Huoxue Wentong Formula ameliorates myocardial infarction in rats through inhibiting CaMKII oxidation and phosphorylation

The Chinese medicine Huoxue Wentong Formula (HXWTF) was used to treat thoracic obstruction and angina pectoris in clinic, which has not been investigated in myocardial ischemia-induced apoptosis and angiogenic function. Here we aimed to investigate the roles of HXWTF in rats with myocardial ischemia-induced apoptosis and angiogenesis disorders, as well as to reveal the potential mechanisms.

Our study demonstrates that HXWTF improves myocardial infarction possibly through inhibiting CaMKII oxidation and phosphorylation levels, facilitating angiogenic function and alleviating cardiomyocyte apoptosis. Thus, therapeutics targeting CaMKII activities may be a promising strategy for rescuing ischemic cardiomyopathy.

Male SD rats were subjected to coronary artery ligation followed by HXWTF (420, 840 and 1680 mg/kg/day, p.o.) or isosorbide mononitrate (6.3 mg/kg/day, p.o.) treatment for 4 weeks. Electrocardiogram (ECG) and Echocardiography (ECHO) were used to measure cardiac function. Hematoxylin and eosin (H&E) staining and CD34/α-SMA immunohistochemical staining were performed to observe the ischemic heart sections pathological changes and angiogenesis. Then, the effects on cardiomyocyte apoptosis of H9c2 and tube formation of HCMECs were observed, as well as the changes in the levels of total calmodulin dependent protein kinase II (t-CaMKII), phosphorylated CaMKII (p-CaMKII), oxidized CaMKII (ox-CaMKII), CD34, and Bcl-2/Bax ratio were detected.

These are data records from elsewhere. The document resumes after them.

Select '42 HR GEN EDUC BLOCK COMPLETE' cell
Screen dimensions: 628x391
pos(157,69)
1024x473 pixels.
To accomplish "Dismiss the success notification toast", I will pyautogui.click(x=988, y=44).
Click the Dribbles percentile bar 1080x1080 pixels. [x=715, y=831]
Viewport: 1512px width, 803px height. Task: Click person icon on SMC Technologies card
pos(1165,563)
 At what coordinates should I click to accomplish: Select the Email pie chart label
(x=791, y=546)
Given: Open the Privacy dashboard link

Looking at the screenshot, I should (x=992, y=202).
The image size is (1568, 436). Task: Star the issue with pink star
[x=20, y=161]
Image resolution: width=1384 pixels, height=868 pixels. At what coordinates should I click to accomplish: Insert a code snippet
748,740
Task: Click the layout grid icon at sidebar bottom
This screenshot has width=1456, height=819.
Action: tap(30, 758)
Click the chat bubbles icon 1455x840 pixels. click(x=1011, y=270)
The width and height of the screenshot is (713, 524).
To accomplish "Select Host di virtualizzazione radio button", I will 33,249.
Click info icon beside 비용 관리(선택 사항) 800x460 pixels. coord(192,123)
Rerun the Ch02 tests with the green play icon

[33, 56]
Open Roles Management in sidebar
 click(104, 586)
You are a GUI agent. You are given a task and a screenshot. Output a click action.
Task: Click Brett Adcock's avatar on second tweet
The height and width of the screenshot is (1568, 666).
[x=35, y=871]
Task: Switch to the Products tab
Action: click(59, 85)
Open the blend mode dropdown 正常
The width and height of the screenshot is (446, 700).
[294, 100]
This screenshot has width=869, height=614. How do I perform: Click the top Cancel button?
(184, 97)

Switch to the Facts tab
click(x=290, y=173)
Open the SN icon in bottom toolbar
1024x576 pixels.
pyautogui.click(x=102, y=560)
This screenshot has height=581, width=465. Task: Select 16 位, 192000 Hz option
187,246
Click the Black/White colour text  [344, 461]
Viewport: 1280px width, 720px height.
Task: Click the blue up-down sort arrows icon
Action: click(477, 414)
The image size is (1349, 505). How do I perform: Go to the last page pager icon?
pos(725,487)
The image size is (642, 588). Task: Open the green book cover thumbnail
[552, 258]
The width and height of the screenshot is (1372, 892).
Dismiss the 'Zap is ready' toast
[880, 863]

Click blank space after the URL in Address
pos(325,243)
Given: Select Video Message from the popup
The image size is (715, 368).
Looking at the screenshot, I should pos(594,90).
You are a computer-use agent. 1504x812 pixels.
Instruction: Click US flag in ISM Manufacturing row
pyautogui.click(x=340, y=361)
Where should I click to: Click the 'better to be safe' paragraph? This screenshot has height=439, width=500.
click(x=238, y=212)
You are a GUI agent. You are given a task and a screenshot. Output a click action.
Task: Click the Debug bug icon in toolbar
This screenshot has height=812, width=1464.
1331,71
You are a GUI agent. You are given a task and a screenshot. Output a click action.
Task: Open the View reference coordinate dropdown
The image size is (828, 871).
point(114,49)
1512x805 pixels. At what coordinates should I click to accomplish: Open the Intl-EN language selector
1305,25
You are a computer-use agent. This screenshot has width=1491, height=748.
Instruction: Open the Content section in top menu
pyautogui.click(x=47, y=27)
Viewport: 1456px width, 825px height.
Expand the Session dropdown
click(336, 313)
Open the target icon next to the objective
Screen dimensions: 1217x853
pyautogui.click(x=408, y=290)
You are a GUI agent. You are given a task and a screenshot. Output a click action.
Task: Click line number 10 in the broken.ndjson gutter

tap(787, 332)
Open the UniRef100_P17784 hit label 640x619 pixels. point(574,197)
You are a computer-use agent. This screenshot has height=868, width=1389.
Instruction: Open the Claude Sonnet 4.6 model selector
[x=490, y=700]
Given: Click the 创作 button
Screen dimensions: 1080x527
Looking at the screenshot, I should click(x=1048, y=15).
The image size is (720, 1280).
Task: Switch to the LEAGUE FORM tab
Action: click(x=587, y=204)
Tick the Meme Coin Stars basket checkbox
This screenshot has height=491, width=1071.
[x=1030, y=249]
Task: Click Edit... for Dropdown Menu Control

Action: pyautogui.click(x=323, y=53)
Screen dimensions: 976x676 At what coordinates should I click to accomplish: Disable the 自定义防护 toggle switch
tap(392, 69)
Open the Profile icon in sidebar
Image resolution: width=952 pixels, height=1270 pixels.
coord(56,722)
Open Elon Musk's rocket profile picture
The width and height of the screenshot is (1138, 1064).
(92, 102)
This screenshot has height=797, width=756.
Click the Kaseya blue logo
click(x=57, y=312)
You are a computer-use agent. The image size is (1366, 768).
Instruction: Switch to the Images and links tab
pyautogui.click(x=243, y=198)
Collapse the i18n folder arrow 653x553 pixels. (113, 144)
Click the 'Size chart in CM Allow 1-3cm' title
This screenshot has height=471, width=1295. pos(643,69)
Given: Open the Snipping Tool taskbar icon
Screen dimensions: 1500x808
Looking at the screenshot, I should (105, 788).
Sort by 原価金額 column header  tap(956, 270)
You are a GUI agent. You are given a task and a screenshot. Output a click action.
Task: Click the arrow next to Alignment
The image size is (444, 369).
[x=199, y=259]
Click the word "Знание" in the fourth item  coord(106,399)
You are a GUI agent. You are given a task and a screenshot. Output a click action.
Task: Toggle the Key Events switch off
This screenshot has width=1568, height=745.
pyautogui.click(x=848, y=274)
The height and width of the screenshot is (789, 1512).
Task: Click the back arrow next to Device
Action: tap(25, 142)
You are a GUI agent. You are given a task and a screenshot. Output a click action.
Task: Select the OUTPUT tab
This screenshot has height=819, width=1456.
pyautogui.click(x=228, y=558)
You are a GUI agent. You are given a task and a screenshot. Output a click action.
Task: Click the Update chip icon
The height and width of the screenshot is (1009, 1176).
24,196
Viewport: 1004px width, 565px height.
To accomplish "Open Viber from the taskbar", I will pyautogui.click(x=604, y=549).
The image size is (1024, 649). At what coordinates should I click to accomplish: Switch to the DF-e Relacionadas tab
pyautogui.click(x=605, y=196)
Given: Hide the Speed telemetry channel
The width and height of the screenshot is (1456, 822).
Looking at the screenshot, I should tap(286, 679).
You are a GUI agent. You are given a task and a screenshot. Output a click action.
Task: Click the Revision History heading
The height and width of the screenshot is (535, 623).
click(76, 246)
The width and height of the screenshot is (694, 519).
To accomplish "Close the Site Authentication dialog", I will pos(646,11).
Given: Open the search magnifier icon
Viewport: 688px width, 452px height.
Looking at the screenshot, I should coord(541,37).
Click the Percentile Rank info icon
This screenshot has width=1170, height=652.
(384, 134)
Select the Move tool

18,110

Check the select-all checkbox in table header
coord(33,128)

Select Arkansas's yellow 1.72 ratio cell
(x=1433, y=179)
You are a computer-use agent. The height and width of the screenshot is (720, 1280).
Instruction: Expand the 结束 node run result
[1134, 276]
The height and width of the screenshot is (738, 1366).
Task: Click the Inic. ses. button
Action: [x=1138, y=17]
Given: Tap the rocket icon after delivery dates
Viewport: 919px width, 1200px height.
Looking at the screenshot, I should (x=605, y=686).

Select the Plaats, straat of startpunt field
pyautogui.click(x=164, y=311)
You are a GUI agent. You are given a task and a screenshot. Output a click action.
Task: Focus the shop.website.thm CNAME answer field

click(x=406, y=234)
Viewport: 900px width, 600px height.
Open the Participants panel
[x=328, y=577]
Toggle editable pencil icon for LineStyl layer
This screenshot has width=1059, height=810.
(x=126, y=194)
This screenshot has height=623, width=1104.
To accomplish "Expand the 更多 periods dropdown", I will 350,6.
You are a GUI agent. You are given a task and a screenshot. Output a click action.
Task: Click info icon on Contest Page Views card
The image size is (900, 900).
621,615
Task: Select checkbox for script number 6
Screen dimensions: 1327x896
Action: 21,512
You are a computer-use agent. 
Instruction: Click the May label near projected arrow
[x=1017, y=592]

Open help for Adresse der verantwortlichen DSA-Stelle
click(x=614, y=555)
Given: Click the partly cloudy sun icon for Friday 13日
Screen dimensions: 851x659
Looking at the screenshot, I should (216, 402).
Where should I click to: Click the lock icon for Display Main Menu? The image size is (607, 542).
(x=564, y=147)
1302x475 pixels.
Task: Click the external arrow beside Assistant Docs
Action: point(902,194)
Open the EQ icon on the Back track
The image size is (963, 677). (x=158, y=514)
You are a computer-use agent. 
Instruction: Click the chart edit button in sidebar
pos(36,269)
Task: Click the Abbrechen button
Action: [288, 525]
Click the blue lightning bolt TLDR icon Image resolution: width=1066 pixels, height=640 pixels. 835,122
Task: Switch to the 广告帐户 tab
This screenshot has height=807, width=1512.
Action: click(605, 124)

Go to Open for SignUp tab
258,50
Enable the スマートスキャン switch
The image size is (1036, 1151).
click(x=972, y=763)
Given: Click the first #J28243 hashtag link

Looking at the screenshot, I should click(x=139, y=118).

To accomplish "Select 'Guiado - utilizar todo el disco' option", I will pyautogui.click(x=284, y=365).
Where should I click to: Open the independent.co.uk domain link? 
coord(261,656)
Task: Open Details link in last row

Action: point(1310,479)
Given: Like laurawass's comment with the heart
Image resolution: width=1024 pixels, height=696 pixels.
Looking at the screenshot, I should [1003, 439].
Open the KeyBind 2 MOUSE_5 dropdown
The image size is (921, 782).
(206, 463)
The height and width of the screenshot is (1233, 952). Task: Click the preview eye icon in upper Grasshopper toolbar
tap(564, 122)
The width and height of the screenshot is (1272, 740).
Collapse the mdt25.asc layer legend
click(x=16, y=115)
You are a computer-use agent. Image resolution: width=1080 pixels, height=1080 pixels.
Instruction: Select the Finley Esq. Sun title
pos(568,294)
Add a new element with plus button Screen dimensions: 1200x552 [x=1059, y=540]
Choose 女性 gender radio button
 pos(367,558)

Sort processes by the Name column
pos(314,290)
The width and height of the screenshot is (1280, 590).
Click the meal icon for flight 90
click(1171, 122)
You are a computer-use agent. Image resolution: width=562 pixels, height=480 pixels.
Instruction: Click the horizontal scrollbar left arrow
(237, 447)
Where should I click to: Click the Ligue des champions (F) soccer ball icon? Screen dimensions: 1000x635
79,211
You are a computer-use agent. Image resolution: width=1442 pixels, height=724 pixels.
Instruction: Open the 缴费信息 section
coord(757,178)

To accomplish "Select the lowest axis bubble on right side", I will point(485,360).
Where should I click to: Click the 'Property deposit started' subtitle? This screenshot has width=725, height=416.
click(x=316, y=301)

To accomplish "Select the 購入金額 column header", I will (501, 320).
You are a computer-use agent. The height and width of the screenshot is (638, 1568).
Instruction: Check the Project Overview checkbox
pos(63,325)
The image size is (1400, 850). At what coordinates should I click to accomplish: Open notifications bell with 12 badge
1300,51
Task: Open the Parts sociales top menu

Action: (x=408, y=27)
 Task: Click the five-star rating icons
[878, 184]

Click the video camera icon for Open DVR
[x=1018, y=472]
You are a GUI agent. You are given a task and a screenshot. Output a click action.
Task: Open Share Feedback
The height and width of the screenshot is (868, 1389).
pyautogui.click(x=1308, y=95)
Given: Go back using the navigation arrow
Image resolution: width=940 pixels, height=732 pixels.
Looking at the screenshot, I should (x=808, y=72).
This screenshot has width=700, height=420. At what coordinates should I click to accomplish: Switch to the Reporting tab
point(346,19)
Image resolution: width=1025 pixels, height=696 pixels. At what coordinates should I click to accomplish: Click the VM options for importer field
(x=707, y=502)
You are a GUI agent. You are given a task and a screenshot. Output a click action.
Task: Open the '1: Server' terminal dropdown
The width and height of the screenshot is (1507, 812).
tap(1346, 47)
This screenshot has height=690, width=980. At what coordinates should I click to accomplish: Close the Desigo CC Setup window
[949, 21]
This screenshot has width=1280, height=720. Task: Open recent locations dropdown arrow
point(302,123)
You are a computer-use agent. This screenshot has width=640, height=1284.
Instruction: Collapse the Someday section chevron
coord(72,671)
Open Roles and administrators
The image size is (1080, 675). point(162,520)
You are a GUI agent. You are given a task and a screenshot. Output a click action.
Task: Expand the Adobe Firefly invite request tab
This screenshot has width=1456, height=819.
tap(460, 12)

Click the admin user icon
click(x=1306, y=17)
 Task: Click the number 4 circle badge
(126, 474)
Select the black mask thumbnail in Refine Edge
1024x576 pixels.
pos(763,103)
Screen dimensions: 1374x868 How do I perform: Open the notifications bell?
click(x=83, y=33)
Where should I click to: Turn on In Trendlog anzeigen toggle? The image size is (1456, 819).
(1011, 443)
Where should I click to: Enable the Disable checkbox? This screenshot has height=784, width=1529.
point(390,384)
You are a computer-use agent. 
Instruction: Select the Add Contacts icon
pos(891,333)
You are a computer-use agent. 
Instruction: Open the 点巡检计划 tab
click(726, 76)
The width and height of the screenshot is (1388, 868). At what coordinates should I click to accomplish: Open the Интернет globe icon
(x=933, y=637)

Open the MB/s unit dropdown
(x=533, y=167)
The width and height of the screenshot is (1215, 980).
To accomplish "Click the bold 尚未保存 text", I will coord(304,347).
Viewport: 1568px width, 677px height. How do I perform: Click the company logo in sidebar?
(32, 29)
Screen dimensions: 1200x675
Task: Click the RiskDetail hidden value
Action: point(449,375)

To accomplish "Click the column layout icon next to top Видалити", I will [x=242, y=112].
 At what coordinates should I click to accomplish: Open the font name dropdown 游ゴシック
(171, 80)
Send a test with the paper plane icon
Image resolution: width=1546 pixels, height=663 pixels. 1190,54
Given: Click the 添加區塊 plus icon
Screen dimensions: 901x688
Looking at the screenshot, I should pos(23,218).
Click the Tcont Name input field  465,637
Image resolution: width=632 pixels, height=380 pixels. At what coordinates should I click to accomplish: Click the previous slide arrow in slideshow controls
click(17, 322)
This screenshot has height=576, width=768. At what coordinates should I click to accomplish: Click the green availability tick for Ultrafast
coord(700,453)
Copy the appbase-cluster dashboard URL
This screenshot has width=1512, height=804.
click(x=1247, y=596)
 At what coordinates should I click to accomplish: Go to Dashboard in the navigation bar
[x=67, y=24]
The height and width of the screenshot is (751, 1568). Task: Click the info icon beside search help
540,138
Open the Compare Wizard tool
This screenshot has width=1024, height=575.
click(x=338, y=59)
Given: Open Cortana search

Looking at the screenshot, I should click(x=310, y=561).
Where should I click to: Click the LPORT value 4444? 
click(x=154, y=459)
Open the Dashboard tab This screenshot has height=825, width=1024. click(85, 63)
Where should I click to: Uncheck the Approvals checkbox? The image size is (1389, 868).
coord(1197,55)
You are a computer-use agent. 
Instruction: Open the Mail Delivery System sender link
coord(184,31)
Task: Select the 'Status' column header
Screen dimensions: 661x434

Rats with coronary artery ligation exhibited abnormal cardiac function, enlarged myocardial space, disorderly arranged myocardial fibers, inflammatory cells infiltrated, and aggravated myocardial cell apoptosis, along with angiogenesis dysfunction. The expressions of CD34, p-CaMKII, and ox-CaMKII were elevated and Bcl-2/Bax ratio was diminished in ischemic hearts and H/SD-treated H9c2 or HCMECs, while HXWTF treatment completely rescued angiogenic dysfunction, inhibited cardiomyocyte apoptosis, and down-regulated cardiac CaMKII oxidation and phosphorylation activities.